I'll be voicing my thoughts and opinions on the creative process as well as other random topics that enter my mind. I can't promise to be entertaining or informative, but if you like genre fiction, movies, TV or comics then there should be something to interest you.
Any errors and foul language are my own.


Friday 7 November 2014

Hinterkind: The Waking World

I picked up the first volume of Hinterkind on a whim, purely because I liked the concept. Humanity has almost been wiped out by a plague called The Blight; streets are deserted, while plants have been left to grow unfettered. Wildlife has spread into the empty cities, but so has something else. Mythical creatures - cyclopes and goblins, fawns and sidhe - have left their darkened corners, proving they are more than fiction, more than a tale told at night-time.

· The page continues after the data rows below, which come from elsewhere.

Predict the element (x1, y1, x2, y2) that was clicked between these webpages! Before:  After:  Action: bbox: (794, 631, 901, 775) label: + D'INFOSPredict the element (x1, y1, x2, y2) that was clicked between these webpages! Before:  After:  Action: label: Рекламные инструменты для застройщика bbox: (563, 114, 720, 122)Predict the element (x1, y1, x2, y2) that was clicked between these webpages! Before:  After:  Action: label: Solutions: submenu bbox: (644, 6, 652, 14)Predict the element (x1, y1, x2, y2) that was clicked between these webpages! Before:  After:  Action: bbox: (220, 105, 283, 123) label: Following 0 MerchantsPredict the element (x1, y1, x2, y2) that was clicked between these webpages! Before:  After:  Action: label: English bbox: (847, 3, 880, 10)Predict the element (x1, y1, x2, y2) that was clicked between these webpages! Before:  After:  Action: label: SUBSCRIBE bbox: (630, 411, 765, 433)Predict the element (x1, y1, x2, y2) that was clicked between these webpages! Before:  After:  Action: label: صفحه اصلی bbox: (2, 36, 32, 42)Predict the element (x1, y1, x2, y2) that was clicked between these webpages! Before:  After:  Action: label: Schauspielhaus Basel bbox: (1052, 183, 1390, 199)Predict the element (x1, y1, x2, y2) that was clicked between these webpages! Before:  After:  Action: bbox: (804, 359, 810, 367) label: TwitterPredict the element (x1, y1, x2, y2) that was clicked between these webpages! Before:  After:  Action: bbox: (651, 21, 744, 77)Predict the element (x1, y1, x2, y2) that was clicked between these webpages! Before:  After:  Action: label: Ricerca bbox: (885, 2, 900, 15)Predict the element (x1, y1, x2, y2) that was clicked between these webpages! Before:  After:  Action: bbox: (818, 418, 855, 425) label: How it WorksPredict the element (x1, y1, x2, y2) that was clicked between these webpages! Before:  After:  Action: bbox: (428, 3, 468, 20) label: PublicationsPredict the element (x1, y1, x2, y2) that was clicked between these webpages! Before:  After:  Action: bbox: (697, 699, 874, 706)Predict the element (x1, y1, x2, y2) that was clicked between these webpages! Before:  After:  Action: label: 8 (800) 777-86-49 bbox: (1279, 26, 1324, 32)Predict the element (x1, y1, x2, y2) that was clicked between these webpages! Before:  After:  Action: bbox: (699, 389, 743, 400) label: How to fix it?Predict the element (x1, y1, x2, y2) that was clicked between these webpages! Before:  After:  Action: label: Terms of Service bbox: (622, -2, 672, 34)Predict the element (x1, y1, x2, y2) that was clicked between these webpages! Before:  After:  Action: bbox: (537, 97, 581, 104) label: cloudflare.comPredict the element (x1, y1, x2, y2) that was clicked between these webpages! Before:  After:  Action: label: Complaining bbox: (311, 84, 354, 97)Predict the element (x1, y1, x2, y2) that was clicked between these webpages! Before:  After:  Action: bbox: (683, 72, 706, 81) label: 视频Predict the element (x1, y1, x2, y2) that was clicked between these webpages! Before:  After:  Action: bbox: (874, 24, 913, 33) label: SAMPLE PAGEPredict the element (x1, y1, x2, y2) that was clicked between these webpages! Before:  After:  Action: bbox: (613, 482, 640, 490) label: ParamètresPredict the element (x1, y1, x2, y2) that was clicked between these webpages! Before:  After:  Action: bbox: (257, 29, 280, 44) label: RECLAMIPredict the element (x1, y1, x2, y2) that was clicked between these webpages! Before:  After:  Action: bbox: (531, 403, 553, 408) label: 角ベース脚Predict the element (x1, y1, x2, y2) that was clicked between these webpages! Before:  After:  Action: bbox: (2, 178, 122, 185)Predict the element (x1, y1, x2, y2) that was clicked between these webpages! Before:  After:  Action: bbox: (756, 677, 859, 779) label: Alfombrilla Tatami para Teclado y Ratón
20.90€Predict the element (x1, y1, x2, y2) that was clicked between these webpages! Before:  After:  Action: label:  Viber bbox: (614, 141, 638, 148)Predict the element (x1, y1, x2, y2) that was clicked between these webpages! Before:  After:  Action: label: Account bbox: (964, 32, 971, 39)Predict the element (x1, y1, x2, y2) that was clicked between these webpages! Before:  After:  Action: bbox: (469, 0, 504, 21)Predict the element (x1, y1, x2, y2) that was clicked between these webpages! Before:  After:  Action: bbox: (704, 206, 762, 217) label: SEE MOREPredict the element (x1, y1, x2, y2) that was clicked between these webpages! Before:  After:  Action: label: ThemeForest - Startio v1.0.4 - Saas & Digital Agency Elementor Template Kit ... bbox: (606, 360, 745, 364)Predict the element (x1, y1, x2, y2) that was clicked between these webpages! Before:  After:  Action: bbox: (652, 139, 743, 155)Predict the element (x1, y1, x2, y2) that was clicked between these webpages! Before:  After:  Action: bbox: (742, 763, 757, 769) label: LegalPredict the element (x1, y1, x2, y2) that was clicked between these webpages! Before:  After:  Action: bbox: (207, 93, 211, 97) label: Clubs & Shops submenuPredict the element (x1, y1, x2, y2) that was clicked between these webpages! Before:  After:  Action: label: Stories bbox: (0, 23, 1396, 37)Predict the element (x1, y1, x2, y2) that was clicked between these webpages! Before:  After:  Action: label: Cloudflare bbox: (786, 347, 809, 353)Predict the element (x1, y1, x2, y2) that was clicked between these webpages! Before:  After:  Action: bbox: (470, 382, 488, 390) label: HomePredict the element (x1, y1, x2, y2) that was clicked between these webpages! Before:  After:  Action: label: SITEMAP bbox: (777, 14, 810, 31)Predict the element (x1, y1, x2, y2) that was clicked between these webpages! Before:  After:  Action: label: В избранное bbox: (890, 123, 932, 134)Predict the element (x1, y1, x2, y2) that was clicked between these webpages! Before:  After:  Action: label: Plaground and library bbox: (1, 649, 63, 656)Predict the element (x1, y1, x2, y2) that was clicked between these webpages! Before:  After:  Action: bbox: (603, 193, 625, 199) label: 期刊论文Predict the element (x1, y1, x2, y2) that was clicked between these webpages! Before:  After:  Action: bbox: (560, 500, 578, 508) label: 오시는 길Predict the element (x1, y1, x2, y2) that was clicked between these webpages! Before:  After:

Hinterkind takes two teenagers and throws them out of their comfort zone (a village in what used to be Central Park) and into this world of the mythic. Unaware of what's happened to the world, they're our eyes and ears and they and we explore writer Ian Edgington's creation. It's a harsh world, where humans are now an endangered species, and along the way we meet various species, such as a troll who lives under a bridge (where else?) as well as a foul-mouthed punk-rock fairy. It's incredibly entertaining and, naturally, raises the topic of racial persecution and prejudice, but in a way that's never preaching but certainly thought-provoking. For all the strangeness, it's still what humans are capable of doing to each other that shocks and frightens the most.

Perhaps inevitably, it's been compared in a good light to Vertigo's Fables, which I absolutely adore. It's a fair comparison, what with creatures from fairy-tales kicking around, but Hinterkind is a different beast altogether. I'm a huge fan of the 'mythic monsters in our world' style of tale (more so than I am of elves and the like in fantasy novels, for some strange reason), but Hinterkind takes that a step further with its post-apocalyptic vision and unknown threats looming over the horizon.

Edginton's script is accompanied by beautiful art from Francesco Trifogli, who is equally adept at panoramic cityscapes and facial expressions, giving away a character's mood with a kink of the lips or a narrowing of an eye. This is enhanced by sublime colouring from Cris Peter (that troll I mentioned? It's pink, and suitably so), a palette that changes to suit the location, giving the eye that first impression of the atmosphere the scene intends to evoke. Add to this the lettering from Dezi Sienty, whose scratching-style on the penultimate page captures the menace of those speaking, and it's easy to see why Hinterkind has attracted so much praise.